Aeron wollte noch etwas sagen, wurde aber von Jemandem unterbrochen, der sich neben Aeron durchs Tor schob.
"Na Süße? Was möchtest du denn von uns? Und wo kommst du überhaupt her?!" einen kurzen Blick auf den Typen verriet ihr, das es sichs hierbei um William handelte.
"Also, mein name ist Alexandra! Ich komme aus Griechenland und war hier durch diesen Wald unterwegs! Ich wollte eigentlich einen Freund besuchen gehen! Doch unterwegs bin ich von irgendwem angegriffen worden! Sie schossen mit Pfeil und Bogen auf mich! Also bin ich hierhin geflüchtet!" versuchte sie ihre Story so glaubwürdig wie möglich rüber zu bringen, was ihr wohl misslang, den Blicken der beiden Krieger nach zu urteilen.
"Aha, und dann hast du PER ZUFALL diese Burg hier gefunden? Und wie bist du über den Zaun gekommen?!" erhob wieder dieser William die Stimme.

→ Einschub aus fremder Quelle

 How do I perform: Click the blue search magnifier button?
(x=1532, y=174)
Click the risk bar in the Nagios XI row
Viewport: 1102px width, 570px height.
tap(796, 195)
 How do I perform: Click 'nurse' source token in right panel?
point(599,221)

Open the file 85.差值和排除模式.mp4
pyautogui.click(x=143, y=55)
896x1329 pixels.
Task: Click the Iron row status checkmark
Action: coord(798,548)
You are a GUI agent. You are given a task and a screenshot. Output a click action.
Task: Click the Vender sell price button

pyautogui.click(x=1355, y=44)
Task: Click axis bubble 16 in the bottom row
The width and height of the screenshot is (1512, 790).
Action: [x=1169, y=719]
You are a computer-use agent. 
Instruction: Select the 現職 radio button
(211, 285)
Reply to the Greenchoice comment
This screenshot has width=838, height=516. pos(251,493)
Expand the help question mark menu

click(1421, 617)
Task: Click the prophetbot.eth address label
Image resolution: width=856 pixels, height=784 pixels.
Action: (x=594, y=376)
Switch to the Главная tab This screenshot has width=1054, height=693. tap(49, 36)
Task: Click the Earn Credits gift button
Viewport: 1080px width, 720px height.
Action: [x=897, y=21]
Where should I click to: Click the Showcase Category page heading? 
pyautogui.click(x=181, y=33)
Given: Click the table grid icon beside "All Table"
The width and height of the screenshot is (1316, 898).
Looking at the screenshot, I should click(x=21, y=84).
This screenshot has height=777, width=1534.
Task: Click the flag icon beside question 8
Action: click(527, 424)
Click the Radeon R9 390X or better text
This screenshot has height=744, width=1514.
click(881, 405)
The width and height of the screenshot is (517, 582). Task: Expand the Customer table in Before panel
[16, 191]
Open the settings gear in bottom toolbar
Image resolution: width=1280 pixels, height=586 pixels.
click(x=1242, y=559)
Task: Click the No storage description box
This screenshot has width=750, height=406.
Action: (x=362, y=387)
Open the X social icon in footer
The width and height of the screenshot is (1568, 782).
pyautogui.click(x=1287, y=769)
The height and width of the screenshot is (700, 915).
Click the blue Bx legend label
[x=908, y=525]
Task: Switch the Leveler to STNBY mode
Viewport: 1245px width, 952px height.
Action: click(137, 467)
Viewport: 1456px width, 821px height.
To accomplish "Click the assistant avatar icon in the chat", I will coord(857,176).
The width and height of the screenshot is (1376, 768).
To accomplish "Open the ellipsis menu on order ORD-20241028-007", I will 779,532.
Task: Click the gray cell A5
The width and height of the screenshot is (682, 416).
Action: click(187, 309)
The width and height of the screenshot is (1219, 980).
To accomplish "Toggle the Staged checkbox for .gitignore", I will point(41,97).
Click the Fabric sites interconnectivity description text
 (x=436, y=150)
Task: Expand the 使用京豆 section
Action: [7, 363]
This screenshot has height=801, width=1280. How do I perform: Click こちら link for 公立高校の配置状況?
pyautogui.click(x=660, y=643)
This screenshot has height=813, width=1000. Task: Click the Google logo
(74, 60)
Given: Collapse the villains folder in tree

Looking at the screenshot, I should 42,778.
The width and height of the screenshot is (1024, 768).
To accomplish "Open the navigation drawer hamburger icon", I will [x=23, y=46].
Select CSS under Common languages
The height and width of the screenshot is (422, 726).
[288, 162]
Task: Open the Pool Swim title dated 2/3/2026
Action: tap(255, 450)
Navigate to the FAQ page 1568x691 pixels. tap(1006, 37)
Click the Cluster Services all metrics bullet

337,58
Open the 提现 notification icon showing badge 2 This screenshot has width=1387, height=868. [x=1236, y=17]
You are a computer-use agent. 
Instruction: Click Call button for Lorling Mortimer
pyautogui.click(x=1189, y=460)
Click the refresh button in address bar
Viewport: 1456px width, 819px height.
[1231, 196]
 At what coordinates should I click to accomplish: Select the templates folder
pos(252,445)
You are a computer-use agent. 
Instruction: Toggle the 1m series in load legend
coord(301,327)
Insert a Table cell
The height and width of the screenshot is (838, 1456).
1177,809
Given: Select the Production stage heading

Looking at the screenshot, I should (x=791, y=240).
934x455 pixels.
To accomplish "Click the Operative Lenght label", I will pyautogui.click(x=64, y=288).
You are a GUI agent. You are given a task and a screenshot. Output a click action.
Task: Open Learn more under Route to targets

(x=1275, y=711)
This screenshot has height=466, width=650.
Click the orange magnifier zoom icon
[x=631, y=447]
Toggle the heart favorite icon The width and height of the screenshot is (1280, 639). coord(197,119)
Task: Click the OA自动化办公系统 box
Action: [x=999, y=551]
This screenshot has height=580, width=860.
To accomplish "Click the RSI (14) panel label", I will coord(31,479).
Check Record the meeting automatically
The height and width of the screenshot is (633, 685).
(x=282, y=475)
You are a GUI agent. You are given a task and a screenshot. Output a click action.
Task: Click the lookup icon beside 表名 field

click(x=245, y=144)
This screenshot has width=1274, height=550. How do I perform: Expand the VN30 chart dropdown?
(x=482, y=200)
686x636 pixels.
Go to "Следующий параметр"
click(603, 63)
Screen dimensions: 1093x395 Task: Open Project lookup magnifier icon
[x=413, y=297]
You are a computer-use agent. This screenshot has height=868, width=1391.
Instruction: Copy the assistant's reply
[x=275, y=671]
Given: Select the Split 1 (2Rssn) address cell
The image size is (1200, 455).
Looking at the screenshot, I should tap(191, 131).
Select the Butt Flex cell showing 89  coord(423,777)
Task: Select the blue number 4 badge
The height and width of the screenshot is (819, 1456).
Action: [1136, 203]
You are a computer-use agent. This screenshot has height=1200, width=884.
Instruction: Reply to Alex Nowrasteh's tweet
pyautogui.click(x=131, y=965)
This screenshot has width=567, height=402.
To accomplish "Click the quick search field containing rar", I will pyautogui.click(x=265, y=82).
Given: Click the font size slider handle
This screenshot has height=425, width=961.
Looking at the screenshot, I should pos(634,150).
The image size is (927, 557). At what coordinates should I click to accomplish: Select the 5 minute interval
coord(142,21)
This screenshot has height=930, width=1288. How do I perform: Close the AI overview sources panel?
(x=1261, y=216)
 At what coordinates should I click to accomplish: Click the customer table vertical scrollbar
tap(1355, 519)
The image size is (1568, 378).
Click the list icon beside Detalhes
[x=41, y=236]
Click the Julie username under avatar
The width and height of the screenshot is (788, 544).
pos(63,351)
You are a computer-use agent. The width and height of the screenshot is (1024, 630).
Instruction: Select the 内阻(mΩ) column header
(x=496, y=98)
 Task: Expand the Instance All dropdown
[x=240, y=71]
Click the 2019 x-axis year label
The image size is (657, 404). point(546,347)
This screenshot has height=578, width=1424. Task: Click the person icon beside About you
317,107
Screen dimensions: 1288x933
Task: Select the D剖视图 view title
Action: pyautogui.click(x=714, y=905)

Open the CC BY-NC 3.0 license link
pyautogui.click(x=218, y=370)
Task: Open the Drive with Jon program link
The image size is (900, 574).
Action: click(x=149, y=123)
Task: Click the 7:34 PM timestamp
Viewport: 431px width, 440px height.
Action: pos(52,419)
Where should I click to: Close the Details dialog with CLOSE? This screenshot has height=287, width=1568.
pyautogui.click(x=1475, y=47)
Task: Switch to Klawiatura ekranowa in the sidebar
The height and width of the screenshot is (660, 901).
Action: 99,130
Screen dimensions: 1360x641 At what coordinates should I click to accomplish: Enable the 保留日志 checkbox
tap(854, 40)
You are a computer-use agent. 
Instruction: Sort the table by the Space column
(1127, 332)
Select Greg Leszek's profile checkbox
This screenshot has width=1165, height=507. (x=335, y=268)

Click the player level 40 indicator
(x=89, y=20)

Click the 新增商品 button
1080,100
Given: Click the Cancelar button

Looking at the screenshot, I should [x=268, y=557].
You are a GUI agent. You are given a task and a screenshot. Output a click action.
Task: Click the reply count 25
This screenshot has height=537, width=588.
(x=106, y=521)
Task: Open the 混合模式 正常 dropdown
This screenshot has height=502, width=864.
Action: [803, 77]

"Ey Leute, ich verblute hier! Können wir das Verhör nicht drinnen weiterführen? Sie war ja nicht zu übersehen und wie ich drüber gekommen bin? Ich bin geklettert, was denn sonst?!" murrte Alexandra und starrte die beiden Vollpfosten sehr vorwurfsvoll an.
Die Beiden sahen sich an und schienen irgendwelche telepathischen Gespräche zu führen, ehe sich Aeron abwandte und dann meinte: "Wir bringen dich am Besten erstmal zu Lucien! Der soll entscheiden wie es weitergeht!".
"Und ob ihr mich verbluten lasst, oder nicht?!" wollte Alexandra wissen.
"Und ob wir dich töten, oder nicht!" korrigierte William ihre Frage.
"Ihr braucht euch nicht die Hände extra schmutzig machen! Denn wenn das Blut weiterhin läuft, bin ich eh bald hops! Und wer ist Lucien? Euer Schrankkumpel-Anführer?!" wollte Alexandra wissen.
Sie wusste ja wer Lucien war, aber da sie "den Herren" ja schlecht verraten konnte das sie Cronos Spionin war, musste sie so tun als wüsste sie von nichts.
Und im Vertrauen! Das könnte sehr lustig werden, denn Alexandra besaß einen recht...nervigen Charakter.